Today's guest is the author of YA sci-fi dystopian novels. He is sharing some writing tips with you in "5 Musts Every Story in Your Genre Should Have."
He's also going to be giving away a $50 Amazon or BN.com gift card to a lucky commenter (who uses the form below) during his tour. If you'd like to increase your chances of winning, feel free to visit other tour stops between now and January 3, 2014, and enter there, too!
Mark D. Diehl writes
novels about power dynamics and the way people and organizations influence each
other. He believes that obedience and conformity are becoming humanity’s most
important survival skills, and that we are thus evolving into a corporate
species.
Diehl
has: been homeless in Japan, practiced law with a major multinational firm in
Chicago, studied in Singapore, fled South Korea as a fugitive, and been
stranded in Hong Kong.
After
spending most of his youth running around with hoods and thugs, he eventually
earned his doctorate in law at the University of Iowa and did graduate work in
creative writing at the University of Chicago. He currently lives and writes in
Cape Elizabeth, Maine.
Blurb about Seventeen:
Most of the world's seventeen billion
people are unconscious, perpetually serving their employers as part of massive
brain trusts. The ecosystem has collapsed, and corporations control all of the
world's resources and governments. A bedraggled alcoholic known as the Prophet
predicts nineteen year-old waitress Eadie will lead a revolution, but how can
she prevail when hunted by a giant corporation and the Federal Angels it
directs?
Excerpt from Seventeen:
The
mist was clearing. Brian found himself standing in the street outside the bar
he had entered earlier. Half a dozen battered and bleeding men stood
surrounding him, and at least as many more lay on the gravel, seriously wounded
or out cold.
The
attack had come from somewhere in the mist, from all directions at once. His
head and torso ached and throbbed. He locked his shaking knees to keep them
from buckling. Every muscle in his body seemed to be lengthening, pouring
downward like water. His eyelids drooped.
One
of the standing men took a step toward him, fists raised. Brian tried to turn
away from him, his arm flopping behind his back like a fish.
Behind
his back! His eyes opened a little wider. He straightened and forced his arm to
function, whipping out his revolver and aiming it around at the circle of
attackers.
He
tried to pull back the hammer but too many of his knuckles were broken. He
ended up simply pointing it at the closest one, who backed away cautiously.
Once past him, Brian walked backwards, still aiming the gun as long as he could
see them. Then he turned, moving as fast as he could manage, back toward Dok’s
place.
____________________
WRITTEN TASK 1 — Please copy the records from the line with "Viewport: 1456px width, 816px" to the line with "I will 1072,432.", both lines included.
The post on Seventeen and the records have nothing to do with each other.

PROVIDED ENTRIES —
____________________
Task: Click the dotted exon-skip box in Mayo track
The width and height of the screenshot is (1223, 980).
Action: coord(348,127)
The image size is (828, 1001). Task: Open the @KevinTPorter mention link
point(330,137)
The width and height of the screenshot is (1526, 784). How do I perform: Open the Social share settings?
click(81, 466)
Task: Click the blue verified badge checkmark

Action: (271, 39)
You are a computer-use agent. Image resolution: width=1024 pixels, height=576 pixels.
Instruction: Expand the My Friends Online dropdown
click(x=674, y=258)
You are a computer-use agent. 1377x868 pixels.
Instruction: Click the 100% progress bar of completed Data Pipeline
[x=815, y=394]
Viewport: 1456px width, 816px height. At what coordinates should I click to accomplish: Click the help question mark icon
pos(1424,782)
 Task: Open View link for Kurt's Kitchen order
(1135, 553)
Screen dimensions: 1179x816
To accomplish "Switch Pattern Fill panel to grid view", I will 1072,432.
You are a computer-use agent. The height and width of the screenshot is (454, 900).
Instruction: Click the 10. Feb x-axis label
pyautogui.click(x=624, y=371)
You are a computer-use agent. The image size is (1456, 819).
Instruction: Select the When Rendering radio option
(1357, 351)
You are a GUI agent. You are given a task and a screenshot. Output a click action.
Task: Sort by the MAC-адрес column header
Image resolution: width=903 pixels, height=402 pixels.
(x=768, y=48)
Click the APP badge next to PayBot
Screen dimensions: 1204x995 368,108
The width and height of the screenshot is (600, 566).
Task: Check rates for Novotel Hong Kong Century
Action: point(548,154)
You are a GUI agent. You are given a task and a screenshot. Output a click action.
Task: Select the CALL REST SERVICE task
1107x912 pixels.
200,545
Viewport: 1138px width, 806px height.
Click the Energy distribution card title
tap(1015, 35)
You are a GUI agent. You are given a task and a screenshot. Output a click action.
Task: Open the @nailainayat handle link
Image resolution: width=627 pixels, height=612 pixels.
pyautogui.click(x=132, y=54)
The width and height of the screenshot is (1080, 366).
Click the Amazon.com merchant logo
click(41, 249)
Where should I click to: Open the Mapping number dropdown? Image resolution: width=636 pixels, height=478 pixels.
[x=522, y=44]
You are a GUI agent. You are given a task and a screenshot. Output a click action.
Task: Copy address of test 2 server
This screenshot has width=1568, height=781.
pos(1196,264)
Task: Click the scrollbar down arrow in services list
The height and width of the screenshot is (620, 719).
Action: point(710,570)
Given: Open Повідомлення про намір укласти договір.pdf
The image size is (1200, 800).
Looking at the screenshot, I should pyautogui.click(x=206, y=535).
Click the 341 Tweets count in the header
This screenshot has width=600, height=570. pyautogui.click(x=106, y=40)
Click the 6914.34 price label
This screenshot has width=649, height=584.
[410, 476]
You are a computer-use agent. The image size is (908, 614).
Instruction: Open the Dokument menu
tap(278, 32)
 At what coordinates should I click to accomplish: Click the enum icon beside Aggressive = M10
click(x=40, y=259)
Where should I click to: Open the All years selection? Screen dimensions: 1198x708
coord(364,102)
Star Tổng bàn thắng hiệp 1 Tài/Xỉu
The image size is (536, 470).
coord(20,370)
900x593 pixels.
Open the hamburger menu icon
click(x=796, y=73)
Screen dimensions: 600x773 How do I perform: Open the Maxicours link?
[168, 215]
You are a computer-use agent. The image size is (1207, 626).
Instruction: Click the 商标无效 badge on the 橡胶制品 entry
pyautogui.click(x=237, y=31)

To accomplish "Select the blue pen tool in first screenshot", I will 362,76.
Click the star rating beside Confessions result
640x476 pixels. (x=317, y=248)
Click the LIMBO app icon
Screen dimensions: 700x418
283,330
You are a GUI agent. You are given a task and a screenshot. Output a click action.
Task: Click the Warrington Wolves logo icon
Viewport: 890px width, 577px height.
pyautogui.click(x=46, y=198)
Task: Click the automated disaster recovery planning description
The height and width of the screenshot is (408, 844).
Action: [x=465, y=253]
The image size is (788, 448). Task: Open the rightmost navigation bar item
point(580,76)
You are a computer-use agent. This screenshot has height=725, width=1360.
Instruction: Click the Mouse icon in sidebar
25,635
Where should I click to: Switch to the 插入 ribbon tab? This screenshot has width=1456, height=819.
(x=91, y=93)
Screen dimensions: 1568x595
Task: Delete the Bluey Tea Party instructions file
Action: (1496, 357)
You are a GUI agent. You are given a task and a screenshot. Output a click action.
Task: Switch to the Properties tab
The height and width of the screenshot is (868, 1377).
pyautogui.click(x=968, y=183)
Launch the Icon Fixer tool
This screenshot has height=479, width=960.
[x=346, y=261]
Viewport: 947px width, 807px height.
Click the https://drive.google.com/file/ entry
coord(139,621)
____________________
WRITTEN TASK 2 — Write what comes next in the post on Seventeen, starting after its final sentence.

TASK OUTPUT 1 —
Viewport: 1456px width, 816px height. At what coordinates should I click to accomplish: Click the help question mark icon
pos(1424,782)
 Task: Open View link for Kurt's Kitchen order
(1135, 553)
Screen dimensions: 1179x816
To accomplish "Switch Pattern Fill panel to grid view", I will 1072,432.

TASK OUTPUT 2 —
5 Musts Every Story in Your Genre Should Have
by Mark Diehl
1. If
you’re writing a story about individuals struggling against oppression, you
need to have more than just those people and an oppressive government. We’ve
learned too much since 1948 for anyone to find a story like that realistic
anymore. Concentrated power is as dangerous as ever, but now that power is held
by multinational corporations acting THROUGH government.
2. You
need outlier characters who struggle against the collective society, but you
also have to make sure they don’t appear to be part of the norm in that
culture. Without these characters, the book would be boring and tedious, as
readers simply followed along with everyone doing what they’re told, when
they’re told to do it. If your independent characters don’t seem rare enough,
though, your readers will miss out on the feeling of stifling conformity that
will clearly be the backdrop of our corporate future.
3. Accept
that the world is running out of resources. If you have a book set in the
future where average people are still driving cars, eating food grown on farms,
and drinking clean water from the tap, your world is not believable. The
environment is being destroyed, as well. If you set your futuristic story in a
world where people can breathe the air or walk in the rain without
consequences, your world is not believable.
4. Do
not make the mistake of assuming the West is ahead of the rest of the world
because our culture gives us “freedom.” We do not have an economic advantage
because we are free. We are free because we have an economic advantage. The liberty
we have now is a lingering effect of the temporary bulge in the upper class
that resulted from the Industrial Revolution, which gave ordinary citizens more
power in society than ever before. As the world’s resources are depleted, the
middle class will disappear again. What we think of as freedom will be revealed
as fleeting economic power and will vanish along with it. The future is not one
of personal liberty for everyone around the world; it is a global society of
suffocating corporate compliance.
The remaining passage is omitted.